:: PROBLEM STATEMENT ::
Only the number is needed: the count of lines in the records with the word "green".
[Opening PROVIDED RECORDS section]
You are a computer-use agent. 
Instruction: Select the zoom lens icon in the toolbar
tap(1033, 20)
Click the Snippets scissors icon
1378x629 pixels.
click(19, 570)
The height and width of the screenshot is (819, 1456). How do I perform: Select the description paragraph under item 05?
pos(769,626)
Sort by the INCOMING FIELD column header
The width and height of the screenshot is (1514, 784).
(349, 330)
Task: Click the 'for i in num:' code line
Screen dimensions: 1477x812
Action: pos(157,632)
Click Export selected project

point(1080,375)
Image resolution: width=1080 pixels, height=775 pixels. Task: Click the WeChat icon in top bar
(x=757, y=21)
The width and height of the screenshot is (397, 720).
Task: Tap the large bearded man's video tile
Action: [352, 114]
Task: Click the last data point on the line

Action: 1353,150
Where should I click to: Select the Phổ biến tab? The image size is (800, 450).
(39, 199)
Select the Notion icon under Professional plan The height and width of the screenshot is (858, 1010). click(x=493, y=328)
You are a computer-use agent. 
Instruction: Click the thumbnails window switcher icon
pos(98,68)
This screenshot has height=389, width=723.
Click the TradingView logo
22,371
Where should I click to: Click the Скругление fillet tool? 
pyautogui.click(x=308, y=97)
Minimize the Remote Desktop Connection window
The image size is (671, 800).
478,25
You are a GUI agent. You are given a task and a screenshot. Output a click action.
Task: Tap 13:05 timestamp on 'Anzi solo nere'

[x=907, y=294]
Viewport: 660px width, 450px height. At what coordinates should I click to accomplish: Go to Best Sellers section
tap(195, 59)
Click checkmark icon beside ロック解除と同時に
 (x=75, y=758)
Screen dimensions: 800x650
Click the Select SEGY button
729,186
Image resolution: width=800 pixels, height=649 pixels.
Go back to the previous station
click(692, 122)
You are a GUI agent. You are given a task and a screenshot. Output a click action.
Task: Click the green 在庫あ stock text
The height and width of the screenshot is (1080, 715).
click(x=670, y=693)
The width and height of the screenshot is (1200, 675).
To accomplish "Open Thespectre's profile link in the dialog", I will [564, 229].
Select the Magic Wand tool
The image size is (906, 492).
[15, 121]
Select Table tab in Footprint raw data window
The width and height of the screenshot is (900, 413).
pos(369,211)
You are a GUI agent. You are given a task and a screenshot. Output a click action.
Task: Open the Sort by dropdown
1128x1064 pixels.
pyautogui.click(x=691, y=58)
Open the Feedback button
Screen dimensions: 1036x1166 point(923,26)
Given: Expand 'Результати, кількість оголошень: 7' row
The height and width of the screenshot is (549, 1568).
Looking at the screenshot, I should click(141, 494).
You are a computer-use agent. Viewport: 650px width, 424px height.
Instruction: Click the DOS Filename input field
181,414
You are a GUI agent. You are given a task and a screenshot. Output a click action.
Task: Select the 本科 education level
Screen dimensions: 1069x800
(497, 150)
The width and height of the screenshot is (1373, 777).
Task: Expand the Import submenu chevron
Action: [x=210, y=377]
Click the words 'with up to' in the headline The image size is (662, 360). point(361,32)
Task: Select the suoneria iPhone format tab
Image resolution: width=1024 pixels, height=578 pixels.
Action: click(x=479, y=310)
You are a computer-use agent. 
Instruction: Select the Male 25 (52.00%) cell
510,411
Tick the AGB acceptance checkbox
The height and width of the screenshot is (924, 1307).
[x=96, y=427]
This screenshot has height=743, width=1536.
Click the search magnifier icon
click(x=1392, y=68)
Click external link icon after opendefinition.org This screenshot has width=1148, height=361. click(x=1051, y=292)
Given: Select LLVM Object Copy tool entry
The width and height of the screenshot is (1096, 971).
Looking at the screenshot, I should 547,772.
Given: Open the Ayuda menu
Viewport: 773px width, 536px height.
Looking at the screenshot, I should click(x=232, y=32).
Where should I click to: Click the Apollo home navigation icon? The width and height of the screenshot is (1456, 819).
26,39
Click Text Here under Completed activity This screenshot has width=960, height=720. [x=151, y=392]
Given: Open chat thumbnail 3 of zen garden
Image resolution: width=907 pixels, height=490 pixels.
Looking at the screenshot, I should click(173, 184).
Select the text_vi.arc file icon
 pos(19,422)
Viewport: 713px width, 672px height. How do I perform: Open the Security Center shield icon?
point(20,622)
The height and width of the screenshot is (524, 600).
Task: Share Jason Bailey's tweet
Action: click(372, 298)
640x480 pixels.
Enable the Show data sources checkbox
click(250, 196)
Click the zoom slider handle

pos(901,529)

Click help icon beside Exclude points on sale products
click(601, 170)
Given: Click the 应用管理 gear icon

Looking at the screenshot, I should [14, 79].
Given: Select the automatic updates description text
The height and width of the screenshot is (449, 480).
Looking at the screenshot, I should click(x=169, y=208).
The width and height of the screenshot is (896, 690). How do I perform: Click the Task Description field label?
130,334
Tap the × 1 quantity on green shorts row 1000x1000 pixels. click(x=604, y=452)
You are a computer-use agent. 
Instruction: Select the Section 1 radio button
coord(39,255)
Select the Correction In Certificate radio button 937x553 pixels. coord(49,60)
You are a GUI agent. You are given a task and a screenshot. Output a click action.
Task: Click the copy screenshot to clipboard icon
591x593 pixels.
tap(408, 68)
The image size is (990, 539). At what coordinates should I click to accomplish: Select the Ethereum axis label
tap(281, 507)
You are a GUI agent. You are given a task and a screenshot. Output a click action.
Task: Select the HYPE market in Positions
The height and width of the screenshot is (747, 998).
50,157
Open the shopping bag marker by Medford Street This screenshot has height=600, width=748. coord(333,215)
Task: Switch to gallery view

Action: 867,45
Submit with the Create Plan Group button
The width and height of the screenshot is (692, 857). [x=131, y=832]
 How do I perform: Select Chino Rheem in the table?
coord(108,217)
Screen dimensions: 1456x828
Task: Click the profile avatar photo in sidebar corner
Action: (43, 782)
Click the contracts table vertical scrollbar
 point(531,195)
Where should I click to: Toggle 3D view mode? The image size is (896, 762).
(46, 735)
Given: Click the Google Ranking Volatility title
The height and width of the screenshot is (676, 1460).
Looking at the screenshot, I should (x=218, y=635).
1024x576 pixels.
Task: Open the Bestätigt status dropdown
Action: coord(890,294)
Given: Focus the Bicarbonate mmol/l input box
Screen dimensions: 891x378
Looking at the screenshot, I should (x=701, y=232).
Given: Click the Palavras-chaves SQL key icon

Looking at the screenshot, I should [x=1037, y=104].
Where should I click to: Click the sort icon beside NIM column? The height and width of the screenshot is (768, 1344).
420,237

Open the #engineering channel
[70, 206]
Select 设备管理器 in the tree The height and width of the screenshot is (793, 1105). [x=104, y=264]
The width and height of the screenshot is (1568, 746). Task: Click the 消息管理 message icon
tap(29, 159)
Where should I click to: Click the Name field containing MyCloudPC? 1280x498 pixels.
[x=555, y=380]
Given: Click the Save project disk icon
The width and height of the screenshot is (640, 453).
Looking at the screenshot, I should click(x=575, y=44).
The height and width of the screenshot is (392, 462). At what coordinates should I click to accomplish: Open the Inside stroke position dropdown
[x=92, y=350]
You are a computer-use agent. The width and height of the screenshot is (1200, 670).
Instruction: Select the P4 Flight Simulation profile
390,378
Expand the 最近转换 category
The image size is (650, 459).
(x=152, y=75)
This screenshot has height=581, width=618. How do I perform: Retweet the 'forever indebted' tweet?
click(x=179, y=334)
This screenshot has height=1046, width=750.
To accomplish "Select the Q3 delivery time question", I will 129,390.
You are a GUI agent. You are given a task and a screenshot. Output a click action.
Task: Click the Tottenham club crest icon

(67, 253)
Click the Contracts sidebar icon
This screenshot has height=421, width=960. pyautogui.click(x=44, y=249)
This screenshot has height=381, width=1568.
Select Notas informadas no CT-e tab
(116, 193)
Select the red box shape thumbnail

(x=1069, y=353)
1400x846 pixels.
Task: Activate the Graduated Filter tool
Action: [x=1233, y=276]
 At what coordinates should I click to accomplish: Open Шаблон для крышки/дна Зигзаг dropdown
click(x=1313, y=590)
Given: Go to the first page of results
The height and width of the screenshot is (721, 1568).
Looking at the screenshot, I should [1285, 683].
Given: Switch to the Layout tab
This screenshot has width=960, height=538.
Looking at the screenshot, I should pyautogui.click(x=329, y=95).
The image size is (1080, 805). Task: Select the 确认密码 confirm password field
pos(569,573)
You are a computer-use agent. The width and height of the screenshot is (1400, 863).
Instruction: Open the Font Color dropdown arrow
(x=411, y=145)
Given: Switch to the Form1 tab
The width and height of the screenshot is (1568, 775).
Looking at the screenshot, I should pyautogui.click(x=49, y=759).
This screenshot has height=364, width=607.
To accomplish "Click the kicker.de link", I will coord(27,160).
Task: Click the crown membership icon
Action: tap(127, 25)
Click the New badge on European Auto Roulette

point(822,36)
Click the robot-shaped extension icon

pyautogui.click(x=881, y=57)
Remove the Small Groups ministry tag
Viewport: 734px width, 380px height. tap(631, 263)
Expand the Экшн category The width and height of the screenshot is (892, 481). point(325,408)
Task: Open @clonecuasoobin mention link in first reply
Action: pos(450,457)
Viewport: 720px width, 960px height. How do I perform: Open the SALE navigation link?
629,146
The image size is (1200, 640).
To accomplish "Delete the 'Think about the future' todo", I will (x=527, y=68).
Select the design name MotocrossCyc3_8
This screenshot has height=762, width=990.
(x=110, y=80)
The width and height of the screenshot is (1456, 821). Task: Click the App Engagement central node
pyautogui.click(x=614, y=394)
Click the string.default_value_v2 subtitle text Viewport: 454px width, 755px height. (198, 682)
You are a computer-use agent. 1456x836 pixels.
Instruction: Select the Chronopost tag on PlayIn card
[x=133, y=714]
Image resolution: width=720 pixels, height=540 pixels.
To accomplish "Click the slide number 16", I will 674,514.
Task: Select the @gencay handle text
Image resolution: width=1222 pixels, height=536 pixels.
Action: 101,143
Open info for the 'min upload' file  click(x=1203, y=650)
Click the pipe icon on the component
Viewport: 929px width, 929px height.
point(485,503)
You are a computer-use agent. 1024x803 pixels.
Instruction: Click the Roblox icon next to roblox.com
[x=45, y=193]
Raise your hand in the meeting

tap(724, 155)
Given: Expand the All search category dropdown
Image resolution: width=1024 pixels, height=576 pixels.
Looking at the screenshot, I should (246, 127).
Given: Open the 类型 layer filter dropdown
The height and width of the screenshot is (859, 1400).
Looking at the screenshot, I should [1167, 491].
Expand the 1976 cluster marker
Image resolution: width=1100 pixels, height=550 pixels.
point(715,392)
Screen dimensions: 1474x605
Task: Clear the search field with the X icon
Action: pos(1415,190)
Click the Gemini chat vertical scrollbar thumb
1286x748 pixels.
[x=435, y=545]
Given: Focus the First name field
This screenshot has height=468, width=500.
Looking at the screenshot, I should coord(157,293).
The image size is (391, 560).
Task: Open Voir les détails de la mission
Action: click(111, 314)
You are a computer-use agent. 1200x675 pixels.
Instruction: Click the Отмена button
[Closing PROVIDED RECORDS section]
:: ANSWER SECTION ::
2